Written exercise 1:
In the records, rewrite the lines from the one containing "Where should I click to: Click the Root" through the one containing "pos(626,460)", inclusive, with "Container" changed to "Pod" and everything else left as it is.

I absolutely care about measurements. How could I not? I take pause when some say to pay attention to them, but excuse the practice of actively looking for less-than-flat results. Is that not counter-productive? Could we not EQ from a flat response to something more suitable? Of course, and in most cases we should, since not every room will respond the same way. To start with something less than flat is making one's work harder, and will doubtlessly introduce interesting artifacts. This changes though when one is simply pulling a speaker out of the box with little to no EQ.
It's also problematic when we assume that the measurements will, if it fits one person's requirements, will be a universal template to all.
Sometimes people forget this is an A/V industry. Implied in that is the need to market to a broad set of individuals. Flat is not the sole market. In that case, measurements aren't really all that relevant, since the people that care little about room treatments are also less likely to pay attention to room plots. All they know is their "receiver calibrates the room with a button push".
So am I playing both sides of the fence? Absolutely. It's called being realistic vs. dogmatic.
The market for a treated, professionally calibrated system is only part. For what I would estimate is the remaining 90%, what sounds good is what matters. Even ID speaker companies know that "listening through white papers" is not the whole story, hence their liberal return policies.
This is where you are assuming more then what this thread is about.
Again, your post would suggest we are trying to force accuracy measurements upon everyone and that is not true. Actually this thread is not even about accuracy, its simply about measuring sound and how all measurements can relate back to how speakers sound. Its more about the connection between measurements and speaker performance. Even if measurements show that a speaker is inaccurate they still are important to the characteristics of a speaker.
Some people posted that they love to know that there speakers are accuracte, I also enjoying knowing that my speakers are pretty damn good measurements/sound,etc. We do go off on a tangent and I guess we started to use "accuracy" in all the discussion but that still not the intent of the thread.
Other then that, your last post made points that we all have posted and acknowledgements have been made.
btw, Im happy that you do find measurements useful!

Data items:

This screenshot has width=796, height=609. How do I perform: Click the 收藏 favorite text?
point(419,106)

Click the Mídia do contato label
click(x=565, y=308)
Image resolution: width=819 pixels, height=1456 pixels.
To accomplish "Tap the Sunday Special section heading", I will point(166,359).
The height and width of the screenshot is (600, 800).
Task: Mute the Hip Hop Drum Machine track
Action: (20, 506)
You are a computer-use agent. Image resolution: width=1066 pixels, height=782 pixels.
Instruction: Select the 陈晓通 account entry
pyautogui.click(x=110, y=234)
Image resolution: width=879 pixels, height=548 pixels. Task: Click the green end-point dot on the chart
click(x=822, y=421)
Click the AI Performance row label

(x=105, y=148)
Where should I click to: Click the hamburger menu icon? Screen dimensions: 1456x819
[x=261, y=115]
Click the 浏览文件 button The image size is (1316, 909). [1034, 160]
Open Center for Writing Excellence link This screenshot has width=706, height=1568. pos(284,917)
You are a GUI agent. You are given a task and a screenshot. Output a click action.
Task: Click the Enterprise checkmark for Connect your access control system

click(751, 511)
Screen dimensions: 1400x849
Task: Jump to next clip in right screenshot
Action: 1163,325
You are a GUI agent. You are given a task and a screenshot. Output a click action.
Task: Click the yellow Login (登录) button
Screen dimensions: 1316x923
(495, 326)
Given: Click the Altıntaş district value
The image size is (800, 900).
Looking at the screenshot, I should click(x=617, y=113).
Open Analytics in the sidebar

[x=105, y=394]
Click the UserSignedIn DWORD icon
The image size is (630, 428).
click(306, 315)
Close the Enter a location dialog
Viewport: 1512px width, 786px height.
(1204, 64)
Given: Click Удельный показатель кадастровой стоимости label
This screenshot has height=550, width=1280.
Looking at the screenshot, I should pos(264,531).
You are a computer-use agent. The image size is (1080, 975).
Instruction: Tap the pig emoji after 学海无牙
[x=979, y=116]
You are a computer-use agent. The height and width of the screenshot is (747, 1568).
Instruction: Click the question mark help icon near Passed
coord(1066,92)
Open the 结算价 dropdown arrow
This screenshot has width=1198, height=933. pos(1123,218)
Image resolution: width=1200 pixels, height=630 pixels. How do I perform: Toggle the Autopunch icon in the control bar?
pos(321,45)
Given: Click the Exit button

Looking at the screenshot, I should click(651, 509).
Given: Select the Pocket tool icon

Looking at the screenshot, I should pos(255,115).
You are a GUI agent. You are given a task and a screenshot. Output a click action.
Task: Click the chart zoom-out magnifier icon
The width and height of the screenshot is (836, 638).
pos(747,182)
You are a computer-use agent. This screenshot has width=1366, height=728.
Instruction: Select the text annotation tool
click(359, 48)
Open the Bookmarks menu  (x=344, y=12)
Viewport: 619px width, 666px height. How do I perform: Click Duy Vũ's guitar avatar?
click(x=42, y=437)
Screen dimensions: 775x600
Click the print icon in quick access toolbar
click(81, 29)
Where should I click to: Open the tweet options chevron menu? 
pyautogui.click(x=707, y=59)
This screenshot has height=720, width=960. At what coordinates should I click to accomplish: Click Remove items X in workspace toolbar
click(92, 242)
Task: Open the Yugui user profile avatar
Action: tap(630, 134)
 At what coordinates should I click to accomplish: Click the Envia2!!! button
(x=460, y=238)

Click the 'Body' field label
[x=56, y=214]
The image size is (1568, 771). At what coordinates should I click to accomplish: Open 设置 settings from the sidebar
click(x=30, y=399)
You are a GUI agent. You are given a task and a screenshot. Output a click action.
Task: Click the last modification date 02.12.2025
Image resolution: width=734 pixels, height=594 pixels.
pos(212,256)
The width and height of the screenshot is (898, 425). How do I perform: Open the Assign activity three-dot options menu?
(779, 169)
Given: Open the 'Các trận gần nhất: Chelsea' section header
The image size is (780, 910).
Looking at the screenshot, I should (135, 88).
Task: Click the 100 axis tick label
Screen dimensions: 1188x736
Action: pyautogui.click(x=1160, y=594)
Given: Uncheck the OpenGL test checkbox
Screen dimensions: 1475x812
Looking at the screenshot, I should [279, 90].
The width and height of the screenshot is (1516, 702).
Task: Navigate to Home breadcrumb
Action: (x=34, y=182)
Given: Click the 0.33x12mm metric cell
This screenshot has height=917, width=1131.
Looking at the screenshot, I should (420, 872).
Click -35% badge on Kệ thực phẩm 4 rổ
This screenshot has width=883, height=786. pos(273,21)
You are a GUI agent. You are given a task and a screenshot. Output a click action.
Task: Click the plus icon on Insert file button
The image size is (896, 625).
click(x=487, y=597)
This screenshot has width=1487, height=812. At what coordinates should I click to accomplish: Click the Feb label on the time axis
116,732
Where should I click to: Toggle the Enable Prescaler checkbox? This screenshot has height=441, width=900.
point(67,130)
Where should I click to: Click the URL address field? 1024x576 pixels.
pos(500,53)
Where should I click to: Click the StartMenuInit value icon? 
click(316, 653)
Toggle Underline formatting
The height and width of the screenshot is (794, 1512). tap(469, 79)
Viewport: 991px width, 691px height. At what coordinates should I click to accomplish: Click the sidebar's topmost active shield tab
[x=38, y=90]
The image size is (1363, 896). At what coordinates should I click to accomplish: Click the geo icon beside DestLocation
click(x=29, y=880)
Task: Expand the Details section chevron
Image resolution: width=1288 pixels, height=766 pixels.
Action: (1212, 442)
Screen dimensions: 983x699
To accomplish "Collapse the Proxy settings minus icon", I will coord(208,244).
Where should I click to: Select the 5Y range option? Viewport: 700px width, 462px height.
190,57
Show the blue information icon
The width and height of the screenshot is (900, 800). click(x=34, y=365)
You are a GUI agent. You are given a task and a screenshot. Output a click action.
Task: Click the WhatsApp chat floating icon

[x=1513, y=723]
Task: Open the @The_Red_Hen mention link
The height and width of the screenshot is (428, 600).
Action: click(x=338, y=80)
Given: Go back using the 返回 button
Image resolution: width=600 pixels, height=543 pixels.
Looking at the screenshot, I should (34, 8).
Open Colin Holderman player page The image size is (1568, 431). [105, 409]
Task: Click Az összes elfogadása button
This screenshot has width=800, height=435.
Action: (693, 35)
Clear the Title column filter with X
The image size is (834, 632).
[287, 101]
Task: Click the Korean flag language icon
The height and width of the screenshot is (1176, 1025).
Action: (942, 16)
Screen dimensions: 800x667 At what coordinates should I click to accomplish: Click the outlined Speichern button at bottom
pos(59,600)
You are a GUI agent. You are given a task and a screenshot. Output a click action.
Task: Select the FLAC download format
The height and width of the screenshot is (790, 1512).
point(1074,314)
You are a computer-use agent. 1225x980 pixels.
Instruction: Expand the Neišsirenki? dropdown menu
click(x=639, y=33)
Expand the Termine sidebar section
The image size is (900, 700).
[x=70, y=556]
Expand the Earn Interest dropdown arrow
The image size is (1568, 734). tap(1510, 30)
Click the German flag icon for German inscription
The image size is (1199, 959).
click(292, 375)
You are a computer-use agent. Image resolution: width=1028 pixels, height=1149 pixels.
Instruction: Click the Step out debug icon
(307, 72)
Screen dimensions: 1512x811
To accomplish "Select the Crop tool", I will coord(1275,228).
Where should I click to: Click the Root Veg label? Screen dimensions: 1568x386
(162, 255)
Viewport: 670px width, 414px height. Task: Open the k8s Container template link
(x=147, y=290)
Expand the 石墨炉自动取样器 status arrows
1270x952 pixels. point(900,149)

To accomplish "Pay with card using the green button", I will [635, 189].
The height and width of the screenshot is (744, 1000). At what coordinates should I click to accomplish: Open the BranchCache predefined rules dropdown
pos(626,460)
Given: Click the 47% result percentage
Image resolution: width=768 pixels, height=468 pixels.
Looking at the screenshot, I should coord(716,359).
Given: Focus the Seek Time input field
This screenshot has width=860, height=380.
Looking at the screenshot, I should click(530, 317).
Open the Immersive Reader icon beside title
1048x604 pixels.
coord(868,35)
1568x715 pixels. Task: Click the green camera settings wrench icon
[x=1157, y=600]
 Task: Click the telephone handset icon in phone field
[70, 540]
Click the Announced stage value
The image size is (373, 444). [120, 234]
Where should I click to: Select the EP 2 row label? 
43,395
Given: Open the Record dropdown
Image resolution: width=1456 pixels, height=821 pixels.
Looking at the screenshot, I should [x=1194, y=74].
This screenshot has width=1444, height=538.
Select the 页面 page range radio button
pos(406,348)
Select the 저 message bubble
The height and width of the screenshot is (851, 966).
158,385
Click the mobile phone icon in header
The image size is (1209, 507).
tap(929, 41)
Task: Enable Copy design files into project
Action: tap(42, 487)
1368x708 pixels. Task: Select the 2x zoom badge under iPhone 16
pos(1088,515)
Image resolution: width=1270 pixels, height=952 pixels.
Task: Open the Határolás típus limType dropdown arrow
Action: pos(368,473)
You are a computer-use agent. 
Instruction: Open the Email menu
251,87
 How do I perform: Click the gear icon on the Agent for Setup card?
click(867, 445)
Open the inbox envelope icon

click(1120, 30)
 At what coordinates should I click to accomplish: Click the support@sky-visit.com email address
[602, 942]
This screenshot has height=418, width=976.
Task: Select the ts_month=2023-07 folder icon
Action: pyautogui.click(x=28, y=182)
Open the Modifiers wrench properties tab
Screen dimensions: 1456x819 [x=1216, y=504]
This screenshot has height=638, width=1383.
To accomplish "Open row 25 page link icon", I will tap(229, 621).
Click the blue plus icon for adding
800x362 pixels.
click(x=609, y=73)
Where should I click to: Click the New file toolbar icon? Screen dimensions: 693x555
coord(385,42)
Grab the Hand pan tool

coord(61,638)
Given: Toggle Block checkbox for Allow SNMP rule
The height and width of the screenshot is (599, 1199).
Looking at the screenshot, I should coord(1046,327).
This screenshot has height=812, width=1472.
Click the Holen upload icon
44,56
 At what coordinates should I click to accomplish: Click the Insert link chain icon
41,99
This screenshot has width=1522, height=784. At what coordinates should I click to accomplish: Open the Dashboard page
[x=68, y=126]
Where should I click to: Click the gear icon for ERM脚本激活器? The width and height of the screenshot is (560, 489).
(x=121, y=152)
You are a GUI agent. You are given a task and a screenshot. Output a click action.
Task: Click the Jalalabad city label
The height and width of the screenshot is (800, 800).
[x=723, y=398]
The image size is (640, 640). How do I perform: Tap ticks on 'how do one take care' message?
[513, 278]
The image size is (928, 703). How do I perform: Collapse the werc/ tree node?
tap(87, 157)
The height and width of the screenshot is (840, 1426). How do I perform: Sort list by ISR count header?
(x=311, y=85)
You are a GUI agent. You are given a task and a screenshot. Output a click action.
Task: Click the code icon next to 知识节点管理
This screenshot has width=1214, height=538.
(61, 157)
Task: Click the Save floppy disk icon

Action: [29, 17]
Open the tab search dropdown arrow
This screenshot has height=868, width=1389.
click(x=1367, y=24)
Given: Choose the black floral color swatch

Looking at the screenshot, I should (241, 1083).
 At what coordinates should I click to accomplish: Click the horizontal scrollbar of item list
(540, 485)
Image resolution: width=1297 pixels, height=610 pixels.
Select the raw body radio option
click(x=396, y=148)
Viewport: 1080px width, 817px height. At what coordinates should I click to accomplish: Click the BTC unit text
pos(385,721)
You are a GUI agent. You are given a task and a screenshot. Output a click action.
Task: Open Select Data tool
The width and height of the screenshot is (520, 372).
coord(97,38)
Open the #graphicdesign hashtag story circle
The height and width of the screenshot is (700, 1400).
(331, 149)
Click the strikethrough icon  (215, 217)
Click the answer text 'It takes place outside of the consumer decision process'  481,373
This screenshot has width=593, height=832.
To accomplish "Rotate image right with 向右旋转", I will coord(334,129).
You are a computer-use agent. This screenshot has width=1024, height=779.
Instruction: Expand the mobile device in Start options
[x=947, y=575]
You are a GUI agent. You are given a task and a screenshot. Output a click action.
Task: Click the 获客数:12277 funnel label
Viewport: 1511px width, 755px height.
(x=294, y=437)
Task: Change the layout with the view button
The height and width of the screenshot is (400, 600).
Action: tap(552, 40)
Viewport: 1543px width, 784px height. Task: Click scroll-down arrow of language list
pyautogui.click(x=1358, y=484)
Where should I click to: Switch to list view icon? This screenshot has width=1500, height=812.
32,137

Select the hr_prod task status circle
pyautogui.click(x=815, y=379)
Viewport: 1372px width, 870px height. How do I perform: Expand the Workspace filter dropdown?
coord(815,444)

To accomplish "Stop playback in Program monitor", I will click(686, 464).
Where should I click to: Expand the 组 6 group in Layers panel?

Written exercise 2:
In the provided text, what share of the market does the writer estimate lies outside treated, professionally calibrated systems?

Result 1:
Where should I click to: Click the Root Veg label? Screen dimensions: 1568x386
(162, 255)
Viewport: 670px width, 414px height. Task: Open the k8s Pod template link
(x=147, y=290)
Expand the 石墨炉自动取样器 status arrows
1270x952 pixels. point(900,149)

To accomplish "Pay with card using the green button", I will [635, 189].
The height and width of the screenshot is (744, 1000). At what coordinates should I click to accomplish: Open the BranchCache predefined rules dropdown
pos(626,460)

Result 2:
The remaining 90%.